- _WHAT THIS TASK INVOLVES_
Extract the items starting at the line that contains "Open candlestick chart style selector" and ending at the line that contains "pos(196,528)", with both of those lines included. Reproduce them word for word.

[Dataset entries]
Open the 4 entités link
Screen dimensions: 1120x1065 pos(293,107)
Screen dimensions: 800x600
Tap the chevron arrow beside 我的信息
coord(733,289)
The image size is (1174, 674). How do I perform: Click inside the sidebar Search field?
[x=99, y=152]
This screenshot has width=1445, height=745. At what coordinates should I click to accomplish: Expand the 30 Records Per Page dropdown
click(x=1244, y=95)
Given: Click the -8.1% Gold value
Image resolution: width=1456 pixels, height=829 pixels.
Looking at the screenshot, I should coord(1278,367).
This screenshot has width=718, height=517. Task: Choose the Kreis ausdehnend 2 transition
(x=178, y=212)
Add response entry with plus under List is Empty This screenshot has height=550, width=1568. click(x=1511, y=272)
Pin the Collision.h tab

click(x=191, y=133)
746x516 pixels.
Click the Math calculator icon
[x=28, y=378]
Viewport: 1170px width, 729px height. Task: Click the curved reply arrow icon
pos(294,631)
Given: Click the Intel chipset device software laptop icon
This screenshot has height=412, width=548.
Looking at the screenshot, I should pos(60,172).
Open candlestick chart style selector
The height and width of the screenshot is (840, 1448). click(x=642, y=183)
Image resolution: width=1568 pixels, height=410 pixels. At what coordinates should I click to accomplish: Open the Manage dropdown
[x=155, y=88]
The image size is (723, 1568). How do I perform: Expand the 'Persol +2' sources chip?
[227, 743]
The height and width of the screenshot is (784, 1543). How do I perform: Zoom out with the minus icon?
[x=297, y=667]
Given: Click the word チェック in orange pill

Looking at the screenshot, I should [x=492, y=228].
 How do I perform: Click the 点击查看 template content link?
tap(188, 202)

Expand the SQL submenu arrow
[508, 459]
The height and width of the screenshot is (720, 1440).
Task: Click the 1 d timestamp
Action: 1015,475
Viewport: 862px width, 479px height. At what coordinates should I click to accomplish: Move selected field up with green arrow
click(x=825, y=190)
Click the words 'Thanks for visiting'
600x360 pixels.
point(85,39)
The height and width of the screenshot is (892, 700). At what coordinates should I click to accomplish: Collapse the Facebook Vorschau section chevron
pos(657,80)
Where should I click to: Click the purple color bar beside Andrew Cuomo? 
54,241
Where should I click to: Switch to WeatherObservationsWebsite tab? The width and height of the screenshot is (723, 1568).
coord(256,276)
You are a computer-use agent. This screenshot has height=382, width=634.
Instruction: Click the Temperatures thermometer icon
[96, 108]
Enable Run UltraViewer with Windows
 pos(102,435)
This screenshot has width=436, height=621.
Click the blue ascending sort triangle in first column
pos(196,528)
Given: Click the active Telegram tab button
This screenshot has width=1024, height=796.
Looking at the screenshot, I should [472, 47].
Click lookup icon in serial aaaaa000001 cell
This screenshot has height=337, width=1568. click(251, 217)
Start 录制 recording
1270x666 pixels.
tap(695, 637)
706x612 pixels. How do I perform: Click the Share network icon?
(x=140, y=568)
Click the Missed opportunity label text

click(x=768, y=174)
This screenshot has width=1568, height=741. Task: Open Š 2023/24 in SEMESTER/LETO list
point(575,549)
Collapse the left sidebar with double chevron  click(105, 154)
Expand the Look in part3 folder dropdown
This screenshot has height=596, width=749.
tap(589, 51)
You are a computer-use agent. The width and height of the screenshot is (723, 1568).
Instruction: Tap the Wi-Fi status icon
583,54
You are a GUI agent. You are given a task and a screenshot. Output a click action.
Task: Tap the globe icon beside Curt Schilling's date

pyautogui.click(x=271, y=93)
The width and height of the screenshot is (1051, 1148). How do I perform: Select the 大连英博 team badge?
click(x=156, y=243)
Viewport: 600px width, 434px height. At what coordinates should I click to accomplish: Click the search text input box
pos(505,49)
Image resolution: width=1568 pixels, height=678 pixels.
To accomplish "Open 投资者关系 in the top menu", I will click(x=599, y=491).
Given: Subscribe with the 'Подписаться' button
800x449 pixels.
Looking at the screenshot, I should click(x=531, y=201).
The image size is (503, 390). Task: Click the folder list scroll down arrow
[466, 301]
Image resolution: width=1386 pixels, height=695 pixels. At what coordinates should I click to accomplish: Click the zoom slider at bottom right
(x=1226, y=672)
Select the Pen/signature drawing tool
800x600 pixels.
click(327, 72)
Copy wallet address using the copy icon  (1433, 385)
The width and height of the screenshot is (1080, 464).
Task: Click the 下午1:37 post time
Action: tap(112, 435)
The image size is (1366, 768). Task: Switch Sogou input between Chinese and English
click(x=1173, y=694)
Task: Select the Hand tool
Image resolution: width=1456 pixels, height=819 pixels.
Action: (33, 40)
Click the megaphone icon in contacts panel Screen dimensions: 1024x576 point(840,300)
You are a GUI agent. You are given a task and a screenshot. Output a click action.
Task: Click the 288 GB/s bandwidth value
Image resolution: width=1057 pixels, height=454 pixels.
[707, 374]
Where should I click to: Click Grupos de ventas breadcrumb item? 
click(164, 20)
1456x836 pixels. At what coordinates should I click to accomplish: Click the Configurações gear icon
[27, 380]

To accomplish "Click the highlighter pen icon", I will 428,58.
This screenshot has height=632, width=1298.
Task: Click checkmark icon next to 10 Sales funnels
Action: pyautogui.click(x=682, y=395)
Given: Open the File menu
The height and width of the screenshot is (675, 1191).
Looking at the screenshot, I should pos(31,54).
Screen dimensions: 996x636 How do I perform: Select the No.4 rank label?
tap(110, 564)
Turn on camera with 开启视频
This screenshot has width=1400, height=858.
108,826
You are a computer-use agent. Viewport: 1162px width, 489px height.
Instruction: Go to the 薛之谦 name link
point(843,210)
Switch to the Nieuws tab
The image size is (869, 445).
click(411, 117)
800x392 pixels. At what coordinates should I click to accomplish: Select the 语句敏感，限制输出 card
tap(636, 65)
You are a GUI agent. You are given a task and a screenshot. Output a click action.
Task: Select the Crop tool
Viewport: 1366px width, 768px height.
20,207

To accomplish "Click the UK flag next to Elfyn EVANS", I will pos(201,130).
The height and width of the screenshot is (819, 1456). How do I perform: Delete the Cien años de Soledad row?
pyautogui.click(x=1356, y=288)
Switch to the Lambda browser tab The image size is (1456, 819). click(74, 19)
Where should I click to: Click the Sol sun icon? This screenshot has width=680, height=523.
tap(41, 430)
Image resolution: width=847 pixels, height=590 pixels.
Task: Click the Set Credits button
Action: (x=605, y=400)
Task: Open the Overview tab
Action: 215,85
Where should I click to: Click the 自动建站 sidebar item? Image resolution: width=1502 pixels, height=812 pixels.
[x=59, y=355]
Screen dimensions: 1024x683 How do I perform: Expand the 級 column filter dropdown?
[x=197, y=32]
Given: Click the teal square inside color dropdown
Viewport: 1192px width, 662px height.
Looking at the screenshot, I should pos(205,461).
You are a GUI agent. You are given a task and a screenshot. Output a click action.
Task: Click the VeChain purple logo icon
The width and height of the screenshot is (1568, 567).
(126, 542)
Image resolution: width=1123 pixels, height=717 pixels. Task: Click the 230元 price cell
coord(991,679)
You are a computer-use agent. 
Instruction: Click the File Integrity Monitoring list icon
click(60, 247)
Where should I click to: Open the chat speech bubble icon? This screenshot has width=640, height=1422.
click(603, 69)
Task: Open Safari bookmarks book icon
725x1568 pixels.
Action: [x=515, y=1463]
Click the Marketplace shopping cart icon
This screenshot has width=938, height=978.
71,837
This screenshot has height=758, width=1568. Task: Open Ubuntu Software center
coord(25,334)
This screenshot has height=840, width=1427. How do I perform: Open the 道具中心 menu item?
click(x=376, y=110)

- _WRITTEN SOLUTION_
Open candlestick chart style selector
The height and width of the screenshot is (840, 1448). click(x=642, y=183)
Image resolution: width=1568 pixels, height=410 pixels. At what coordinates should I click to accomplish: Open the Manage dropdown
[x=155, y=88]
The image size is (723, 1568). How do I perform: Expand the 'Persol +2' sources chip?
[227, 743]
The height and width of the screenshot is (784, 1543). How do I perform: Zoom out with the minus icon?
[x=297, y=667]
Given: Click the word チェック in orange pill

Looking at the screenshot, I should [x=492, y=228].
 How do I perform: Click the 点击查看 template content link?
tap(188, 202)

Expand the SQL submenu arrow
[508, 459]
The height and width of the screenshot is (720, 1440).
Task: Click the 1 d timestamp
Action: 1015,475
Viewport: 862px width, 479px height. At what coordinates should I click to accomplish: Move selected field up with green arrow
click(x=825, y=190)
Click the words 'Thanks for visiting'
600x360 pixels.
point(85,39)
The height and width of the screenshot is (892, 700). At what coordinates should I click to accomplish: Collapse the Facebook Vorschau section chevron
pos(657,80)
Where should I click to: Click the purple color bar beside Andrew Cuomo? 
54,241
Where should I click to: Switch to WeatherObservationsWebsite tab? The width and height of the screenshot is (723, 1568).
coord(256,276)
You are a computer-use agent. This screenshot has height=382, width=634.
Instruction: Click the Temperatures thermometer icon
[96, 108]
Enable Run UltraViewer with Windows
 pos(102,435)
This screenshot has width=436, height=621.
Click the blue ascending sort triangle in first column
pos(196,528)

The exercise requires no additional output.